Stars und Ehrenpreise
Aber auch an Glamour und Starauflauf wird es am Lago Maggiore nicht fehlen. Roman Polanski wird am 15. August eine Masterclass leiten und einen Ehrenpreis erhalten. Die 86-jährige Agnès Varda wird mit einem Ehrenleoparden und die Hongkonger Produzentin Nansun Shi mit dem Premio Raimondo Rezzonico ausgezeichnet. Weitere Ehrenpreise werden verliehen an Juliette Binoche (Excellence Award Moët & Chandon), den amerikanischen Kameramann Garrett Brown, der Mitte der 1970er Jahre die Steadycam entwickelte (Vision Award – Nescens), Armin Müller-Stahl (Lifetime Achievement Award–Parmigiani), Mia Farrow (Leopard Club Award) und den spanischen Regisseur Victor Erice („Pardo alla carriera“). Ergänzend dazu wird jeweils eine Auswahl von Filmen der Geehrten gezeigt.

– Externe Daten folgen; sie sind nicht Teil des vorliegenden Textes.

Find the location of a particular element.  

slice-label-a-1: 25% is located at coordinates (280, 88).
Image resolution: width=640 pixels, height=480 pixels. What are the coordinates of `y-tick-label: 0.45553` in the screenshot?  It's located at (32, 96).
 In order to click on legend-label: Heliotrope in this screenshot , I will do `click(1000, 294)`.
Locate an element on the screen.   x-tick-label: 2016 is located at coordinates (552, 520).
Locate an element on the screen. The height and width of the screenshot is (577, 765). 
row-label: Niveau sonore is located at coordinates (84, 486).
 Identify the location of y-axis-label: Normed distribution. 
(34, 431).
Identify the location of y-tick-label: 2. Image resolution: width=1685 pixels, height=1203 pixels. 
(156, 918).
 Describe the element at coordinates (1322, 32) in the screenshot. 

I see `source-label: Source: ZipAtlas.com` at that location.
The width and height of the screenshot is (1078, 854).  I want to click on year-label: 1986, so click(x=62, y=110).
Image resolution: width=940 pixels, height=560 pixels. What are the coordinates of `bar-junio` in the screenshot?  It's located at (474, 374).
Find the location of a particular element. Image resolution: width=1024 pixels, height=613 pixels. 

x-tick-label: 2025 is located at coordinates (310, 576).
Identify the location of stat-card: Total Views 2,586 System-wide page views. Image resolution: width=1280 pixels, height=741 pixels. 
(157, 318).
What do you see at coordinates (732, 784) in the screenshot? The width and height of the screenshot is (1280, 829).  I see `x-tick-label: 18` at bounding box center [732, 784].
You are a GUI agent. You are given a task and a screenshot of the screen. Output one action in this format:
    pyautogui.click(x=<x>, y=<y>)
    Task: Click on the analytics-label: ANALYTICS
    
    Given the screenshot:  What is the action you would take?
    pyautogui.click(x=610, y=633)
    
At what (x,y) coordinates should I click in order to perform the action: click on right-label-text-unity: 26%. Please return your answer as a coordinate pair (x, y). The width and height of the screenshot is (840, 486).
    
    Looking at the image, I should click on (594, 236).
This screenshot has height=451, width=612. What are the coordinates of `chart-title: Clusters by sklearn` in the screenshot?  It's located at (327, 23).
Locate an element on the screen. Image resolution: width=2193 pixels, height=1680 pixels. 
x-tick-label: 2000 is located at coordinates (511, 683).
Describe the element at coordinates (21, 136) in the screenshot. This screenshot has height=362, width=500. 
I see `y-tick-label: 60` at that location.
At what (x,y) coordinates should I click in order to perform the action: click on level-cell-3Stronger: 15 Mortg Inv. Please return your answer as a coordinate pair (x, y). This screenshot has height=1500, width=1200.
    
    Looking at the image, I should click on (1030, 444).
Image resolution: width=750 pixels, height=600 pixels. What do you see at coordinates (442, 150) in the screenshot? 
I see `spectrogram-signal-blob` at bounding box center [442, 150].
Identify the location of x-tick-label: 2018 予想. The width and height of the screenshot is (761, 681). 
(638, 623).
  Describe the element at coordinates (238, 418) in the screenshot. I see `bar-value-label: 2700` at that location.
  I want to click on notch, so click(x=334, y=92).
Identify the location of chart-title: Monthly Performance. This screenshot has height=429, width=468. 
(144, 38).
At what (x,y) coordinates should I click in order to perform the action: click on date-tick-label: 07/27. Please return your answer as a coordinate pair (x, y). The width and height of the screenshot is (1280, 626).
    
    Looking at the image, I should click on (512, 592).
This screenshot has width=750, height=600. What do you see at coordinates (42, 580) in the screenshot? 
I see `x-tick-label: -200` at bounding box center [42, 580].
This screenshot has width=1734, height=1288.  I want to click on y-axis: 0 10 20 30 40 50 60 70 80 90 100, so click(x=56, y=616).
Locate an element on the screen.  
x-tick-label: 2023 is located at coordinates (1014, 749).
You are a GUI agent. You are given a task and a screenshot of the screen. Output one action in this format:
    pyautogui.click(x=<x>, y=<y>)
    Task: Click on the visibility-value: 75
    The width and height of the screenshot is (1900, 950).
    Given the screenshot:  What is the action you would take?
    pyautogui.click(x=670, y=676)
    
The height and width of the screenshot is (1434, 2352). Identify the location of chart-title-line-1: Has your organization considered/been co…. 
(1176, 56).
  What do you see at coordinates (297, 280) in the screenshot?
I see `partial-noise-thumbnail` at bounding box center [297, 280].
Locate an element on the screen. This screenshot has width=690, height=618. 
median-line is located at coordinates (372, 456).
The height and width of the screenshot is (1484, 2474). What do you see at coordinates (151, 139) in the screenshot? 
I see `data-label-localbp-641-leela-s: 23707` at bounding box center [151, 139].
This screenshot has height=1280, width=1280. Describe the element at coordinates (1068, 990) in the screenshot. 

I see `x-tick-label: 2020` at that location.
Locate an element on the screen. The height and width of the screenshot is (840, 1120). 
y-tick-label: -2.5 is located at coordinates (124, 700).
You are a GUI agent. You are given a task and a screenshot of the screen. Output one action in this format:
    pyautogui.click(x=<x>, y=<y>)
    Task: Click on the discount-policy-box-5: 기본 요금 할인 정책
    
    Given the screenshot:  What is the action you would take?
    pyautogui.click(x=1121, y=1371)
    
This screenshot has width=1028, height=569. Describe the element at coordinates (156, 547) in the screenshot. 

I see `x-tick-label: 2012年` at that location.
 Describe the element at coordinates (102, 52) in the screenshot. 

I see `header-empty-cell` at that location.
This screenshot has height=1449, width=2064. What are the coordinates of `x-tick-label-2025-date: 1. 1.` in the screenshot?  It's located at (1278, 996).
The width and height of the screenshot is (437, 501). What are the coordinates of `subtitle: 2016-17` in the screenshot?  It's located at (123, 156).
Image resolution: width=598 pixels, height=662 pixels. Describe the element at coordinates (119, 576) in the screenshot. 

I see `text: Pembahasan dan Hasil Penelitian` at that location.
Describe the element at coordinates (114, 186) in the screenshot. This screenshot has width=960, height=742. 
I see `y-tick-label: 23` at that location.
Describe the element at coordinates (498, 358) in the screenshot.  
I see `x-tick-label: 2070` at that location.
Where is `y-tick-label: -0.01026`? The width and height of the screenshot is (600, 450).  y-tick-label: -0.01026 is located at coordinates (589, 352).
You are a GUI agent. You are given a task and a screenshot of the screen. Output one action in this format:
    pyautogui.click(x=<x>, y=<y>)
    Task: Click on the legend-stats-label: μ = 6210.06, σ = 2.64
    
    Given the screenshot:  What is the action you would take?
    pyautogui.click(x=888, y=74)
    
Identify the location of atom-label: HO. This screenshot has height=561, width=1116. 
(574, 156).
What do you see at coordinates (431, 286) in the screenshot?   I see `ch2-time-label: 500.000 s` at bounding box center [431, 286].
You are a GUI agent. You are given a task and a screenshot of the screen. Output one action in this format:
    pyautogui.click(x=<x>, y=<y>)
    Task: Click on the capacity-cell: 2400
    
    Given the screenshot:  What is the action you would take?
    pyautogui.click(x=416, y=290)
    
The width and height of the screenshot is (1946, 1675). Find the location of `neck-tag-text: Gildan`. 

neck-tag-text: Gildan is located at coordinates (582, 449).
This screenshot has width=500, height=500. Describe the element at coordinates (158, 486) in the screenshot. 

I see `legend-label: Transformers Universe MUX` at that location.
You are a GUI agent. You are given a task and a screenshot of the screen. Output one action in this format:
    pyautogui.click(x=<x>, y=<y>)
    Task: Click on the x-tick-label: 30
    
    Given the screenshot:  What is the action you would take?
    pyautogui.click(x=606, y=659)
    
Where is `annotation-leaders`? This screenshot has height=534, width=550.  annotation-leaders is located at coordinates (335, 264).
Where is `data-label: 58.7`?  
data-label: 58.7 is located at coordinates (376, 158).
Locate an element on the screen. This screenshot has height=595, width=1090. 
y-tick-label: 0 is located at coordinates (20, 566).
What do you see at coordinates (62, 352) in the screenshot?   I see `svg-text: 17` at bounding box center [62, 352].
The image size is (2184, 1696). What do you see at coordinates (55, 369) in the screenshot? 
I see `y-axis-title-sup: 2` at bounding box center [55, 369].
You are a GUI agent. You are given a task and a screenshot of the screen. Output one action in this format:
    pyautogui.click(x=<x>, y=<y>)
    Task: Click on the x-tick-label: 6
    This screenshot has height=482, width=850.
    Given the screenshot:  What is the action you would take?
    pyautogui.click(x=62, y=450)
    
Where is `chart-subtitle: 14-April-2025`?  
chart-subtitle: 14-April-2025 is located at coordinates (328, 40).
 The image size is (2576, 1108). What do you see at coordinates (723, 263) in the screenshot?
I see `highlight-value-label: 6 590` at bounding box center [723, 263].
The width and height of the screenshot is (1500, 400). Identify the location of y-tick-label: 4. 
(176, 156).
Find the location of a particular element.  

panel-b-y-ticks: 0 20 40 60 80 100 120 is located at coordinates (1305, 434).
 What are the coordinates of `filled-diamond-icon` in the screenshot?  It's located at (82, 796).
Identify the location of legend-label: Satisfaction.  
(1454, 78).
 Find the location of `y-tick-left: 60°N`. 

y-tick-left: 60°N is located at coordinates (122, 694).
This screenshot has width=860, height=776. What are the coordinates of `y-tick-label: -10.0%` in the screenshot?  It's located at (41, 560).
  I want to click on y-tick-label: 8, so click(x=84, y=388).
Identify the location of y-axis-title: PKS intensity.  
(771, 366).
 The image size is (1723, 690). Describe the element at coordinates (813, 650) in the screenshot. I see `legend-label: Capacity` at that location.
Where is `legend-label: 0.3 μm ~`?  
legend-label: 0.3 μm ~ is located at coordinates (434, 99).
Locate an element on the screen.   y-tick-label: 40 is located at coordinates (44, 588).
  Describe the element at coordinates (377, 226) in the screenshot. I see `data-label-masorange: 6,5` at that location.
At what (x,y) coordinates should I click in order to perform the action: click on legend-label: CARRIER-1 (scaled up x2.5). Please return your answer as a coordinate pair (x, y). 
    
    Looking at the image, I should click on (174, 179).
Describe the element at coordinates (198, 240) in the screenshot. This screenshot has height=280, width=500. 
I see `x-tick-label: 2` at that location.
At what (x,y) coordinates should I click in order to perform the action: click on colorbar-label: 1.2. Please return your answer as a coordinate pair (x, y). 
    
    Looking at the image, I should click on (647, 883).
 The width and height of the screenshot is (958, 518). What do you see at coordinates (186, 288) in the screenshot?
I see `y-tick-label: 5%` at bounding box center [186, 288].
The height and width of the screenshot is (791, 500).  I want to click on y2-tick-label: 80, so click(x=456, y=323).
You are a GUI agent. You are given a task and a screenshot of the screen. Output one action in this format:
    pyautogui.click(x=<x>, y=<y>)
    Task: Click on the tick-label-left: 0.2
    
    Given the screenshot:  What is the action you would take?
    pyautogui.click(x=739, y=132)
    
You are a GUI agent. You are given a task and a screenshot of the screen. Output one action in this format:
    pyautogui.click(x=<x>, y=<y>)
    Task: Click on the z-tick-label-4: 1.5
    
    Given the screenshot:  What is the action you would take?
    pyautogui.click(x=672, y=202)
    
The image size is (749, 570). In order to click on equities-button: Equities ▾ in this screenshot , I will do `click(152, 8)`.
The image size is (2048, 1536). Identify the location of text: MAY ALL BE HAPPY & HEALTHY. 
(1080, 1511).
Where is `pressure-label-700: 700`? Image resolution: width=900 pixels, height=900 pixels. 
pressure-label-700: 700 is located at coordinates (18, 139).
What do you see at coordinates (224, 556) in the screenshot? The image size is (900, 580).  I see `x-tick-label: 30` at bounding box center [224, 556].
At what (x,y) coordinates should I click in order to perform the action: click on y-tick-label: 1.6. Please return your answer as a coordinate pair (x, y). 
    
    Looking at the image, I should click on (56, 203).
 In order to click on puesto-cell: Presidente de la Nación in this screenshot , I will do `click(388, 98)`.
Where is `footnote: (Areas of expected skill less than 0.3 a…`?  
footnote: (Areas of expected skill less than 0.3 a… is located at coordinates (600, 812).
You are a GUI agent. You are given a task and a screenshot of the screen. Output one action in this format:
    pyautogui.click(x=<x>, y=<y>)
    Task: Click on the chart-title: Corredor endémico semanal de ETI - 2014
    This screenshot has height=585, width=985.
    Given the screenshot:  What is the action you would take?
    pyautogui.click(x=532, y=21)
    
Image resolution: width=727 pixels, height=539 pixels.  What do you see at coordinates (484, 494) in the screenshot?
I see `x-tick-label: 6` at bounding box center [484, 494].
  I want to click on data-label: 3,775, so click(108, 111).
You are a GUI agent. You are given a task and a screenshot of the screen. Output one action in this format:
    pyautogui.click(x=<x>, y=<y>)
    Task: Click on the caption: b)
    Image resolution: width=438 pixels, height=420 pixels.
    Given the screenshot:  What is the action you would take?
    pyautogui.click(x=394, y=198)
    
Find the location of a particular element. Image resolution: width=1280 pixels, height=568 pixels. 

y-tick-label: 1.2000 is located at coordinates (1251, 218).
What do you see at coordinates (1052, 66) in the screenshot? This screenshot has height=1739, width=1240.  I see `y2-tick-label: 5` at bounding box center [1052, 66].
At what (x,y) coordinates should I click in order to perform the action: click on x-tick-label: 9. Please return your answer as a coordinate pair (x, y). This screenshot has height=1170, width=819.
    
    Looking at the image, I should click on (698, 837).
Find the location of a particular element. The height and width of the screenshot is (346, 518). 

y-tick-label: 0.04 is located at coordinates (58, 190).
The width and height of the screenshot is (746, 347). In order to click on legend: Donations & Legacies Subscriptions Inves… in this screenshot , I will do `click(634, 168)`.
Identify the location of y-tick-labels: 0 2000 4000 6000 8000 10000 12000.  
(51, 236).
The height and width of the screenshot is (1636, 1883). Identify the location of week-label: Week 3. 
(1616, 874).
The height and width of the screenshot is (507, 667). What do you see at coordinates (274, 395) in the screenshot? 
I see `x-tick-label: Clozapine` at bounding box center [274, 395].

Retrospektive für italienisches Produktionshaus Titanus
In die Filmgeschichte eintauchen kann man schließlich mit der Retrospektive, die sich nach großen Regisseuren wie Lubitsch, Minnelli und Cukor in den letzten Jahren heuer dem 1904 in Neapel gegründeten italienischen Produktionshaus Titanus widmet. Der Schwerpunkt liegt dabei zwar auf der goldenen Produktionszeit von 1945 bis 1965, aus der Klassiker von Fellini, Antonioni, Rosi und auf der Piazza als Spätvorstellung Viscontis „Il gattopardo“, Komödien von Luigi Comencini, aber auch Sandalen- und Horrorfilme gezeigt werden, doch auch Produktionen aus der Stummfilmzeit oder Giuseppe Tornatores 2010 gedrehter „L`ultimo gattopardo“ fehlen nicht.